┏━━

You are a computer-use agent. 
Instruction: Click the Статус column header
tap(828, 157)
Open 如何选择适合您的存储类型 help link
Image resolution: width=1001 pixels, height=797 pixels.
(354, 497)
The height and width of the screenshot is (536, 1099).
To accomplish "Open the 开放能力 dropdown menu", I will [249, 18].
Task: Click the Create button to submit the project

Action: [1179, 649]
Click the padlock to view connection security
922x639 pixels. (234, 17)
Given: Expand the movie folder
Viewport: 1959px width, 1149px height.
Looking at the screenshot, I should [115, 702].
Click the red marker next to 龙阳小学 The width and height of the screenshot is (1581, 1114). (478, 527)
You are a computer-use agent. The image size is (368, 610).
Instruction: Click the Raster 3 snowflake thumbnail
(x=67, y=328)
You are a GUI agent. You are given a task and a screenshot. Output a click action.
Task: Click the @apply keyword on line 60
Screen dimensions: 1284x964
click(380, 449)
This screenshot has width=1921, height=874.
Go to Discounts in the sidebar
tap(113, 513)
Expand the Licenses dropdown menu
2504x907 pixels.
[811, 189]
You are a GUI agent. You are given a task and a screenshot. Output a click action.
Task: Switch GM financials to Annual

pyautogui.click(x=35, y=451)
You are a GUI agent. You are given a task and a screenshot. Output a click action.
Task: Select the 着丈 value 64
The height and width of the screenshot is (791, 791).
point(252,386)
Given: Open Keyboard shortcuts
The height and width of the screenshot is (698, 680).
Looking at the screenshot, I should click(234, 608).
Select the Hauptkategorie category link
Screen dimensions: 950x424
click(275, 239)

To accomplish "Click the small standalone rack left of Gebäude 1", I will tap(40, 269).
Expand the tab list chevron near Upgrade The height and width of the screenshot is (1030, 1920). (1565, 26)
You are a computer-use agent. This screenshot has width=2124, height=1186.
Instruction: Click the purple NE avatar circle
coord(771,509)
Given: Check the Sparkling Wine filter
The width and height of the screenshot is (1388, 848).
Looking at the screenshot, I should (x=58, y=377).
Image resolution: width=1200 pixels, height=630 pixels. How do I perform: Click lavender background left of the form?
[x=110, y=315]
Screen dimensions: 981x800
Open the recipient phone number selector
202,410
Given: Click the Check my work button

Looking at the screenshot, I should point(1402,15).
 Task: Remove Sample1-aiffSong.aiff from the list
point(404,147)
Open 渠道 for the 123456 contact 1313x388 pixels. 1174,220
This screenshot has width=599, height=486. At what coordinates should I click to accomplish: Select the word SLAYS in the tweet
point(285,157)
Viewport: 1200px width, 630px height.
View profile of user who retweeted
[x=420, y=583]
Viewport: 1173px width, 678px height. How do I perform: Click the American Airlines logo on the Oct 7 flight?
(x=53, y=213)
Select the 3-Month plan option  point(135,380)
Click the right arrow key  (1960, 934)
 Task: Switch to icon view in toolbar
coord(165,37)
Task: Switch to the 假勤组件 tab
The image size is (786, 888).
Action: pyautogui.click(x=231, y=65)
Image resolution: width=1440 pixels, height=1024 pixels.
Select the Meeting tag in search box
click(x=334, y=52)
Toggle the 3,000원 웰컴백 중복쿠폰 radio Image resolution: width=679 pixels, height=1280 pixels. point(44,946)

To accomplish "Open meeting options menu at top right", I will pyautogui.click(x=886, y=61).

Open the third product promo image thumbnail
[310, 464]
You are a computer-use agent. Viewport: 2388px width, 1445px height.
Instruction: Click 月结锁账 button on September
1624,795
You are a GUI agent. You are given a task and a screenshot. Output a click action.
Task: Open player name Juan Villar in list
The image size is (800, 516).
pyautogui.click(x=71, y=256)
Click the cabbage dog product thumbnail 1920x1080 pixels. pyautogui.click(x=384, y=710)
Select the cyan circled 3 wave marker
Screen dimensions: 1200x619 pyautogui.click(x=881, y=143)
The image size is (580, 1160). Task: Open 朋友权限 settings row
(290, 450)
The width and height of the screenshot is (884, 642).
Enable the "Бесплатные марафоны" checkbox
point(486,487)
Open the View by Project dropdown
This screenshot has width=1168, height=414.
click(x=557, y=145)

┗━━

Do this >>
Copy out every one of the lines above, word for word and in the same order.

Final answer >>
You are a computer-use agent. 
Instruction: Click the Статус column header
tap(828, 157)
Open 如何选择适合您的存储类型 help link
Image resolution: width=1001 pixels, height=797 pixels.
(354, 497)
The height and width of the screenshot is (536, 1099).
To accomplish "Open the 开放能力 dropdown menu", I will [249, 18].
Task: Click the Create button to submit the project

Action: [1179, 649]
Click the padlock to view connection security
922x639 pixels. (234, 17)
Given: Expand the movie folder
Viewport: 1959px width, 1149px height.
Looking at the screenshot, I should [115, 702].
Click the red marker next to 龙阳小学 The width and height of the screenshot is (1581, 1114). (478, 527)
You are a computer-use agent. The image size is (368, 610).
Instruction: Click the Raster 3 snowflake thumbnail
(x=67, y=328)
You are a GUI agent. You are given a task and a screenshot. Output a click action.
Task: Click the @apply keyword on line 60
Screen dimensions: 1284x964
click(380, 449)
This screenshot has width=1921, height=874.
Go to Discounts in the sidebar
tap(113, 513)
Expand the Licenses dropdown menu
2504x907 pixels.
[811, 189]
You are a GUI agent. You are given a task and a screenshot. Output a click action.
Task: Switch GM financials to Annual

pyautogui.click(x=35, y=451)
You are a GUI agent. You are given a task and a screenshot. Output a click action.
Task: Select the 着丈 value 64
The height and width of the screenshot is (791, 791).
point(252,386)
Given: Open Keyboard shortcuts
The height and width of the screenshot is (698, 680).
Looking at the screenshot, I should click(234, 608).
Select the Hauptkategorie category link
Screen dimensions: 950x424
click(275, 239)

To accomplish "Click the small standalone rack left of Gebäude 1", I will tap(40, 269).
Expand the tab list chevron near Upgrade The height and width of the screenshot is (1030, 1920). (1565, 26)
You are a computer-use agent. This screenshot has width=2124, height=1186.
Instruction: Click the purple NE avatar circle
coord(771,509)
Given: Check the Sparkling Wine filter
The width and height of the screenshot is (1388, 848).
Looking at the screenshot, I should (x=58, y=377).
Image resolution: width=1200 pixels, height=630 pixels. How do I perform: Click lavender background left of the form?
[x=110, y=315]
Screen dimensions: 981x800
Open the recipient phone number selector
202,410
Given: Click the Check my work button

Looking at the screenshot, I should point(1402,15).
 Task: Remove Sample1-aiffSong.aiff from the list
point(404,147)
Open 渠道 for the 123456 contact 1313x388 pixels. 1174,220
This screenshot has width=599, height=486. At what coordinates should I click to accomplish: Select the word SLAYS in the tweet
point(285,157)
Viewport: 1200px width, 630px height.
View profile of user who retweeted
[x=420, y=583]
Viewport: 1173px width, 678px height. How do I perform: Click the American Airlines logo on the Oct 7 flight?
(x=53, y=213)
Select the 3-Month plan option  point(135,380)
Click the right arrow key  (1960, 934)
 Task: Switch to icon view in toolbar
coord(165,37)
Task: Switch to the 假勤组件 tab
The image size is (786, 888).
Action: pyautogui.click(x=231, y=65)
Image resolution: width=1440 pixels, height=1024 pixels.
Select the Meeting tag in search box
click(x=334, y=52)
Toggle the 3,000원 웰컴백 중복쿠폰 radio Image resolution: width=679 pixels, height=1280 pixels. point(44,946)

To accomplish "Open meeting options menu at top right", I will pyautogui.click(x=886, y=61).

Open the third product promo image thumbnail
[310, 464]
You are a computer-use agent. Viewport: 2388px width, 1445px height.
Instruction: Click 月结锁账 button on September
1624,795
You are a GUI agent. You are given a task and a screenshot. Output a click action.
Task: Open player name Juan Villar in list
The image size is (800, 516).
pyautogui.click(x=71, y=256)
Click the cabbage dog product thumbnail 1920x1080 pixels. pyautogui.click(x=384, y=710)
Select the cyan circled 3 wave marker
Screen dimensions: 1200x619 pyautogui.click(x=881, y=143)
The image size is (580, 1160). Task: Open 朋友权限 settings row
(290, 450)
The width and height of the screenshot is (884, 642).
Enable the "Бесплатные марафоны" checkbox
point(486,487)
Open the View by Project dropdown
This screenshot has width=1168, height=414.
click(x=557, y=145)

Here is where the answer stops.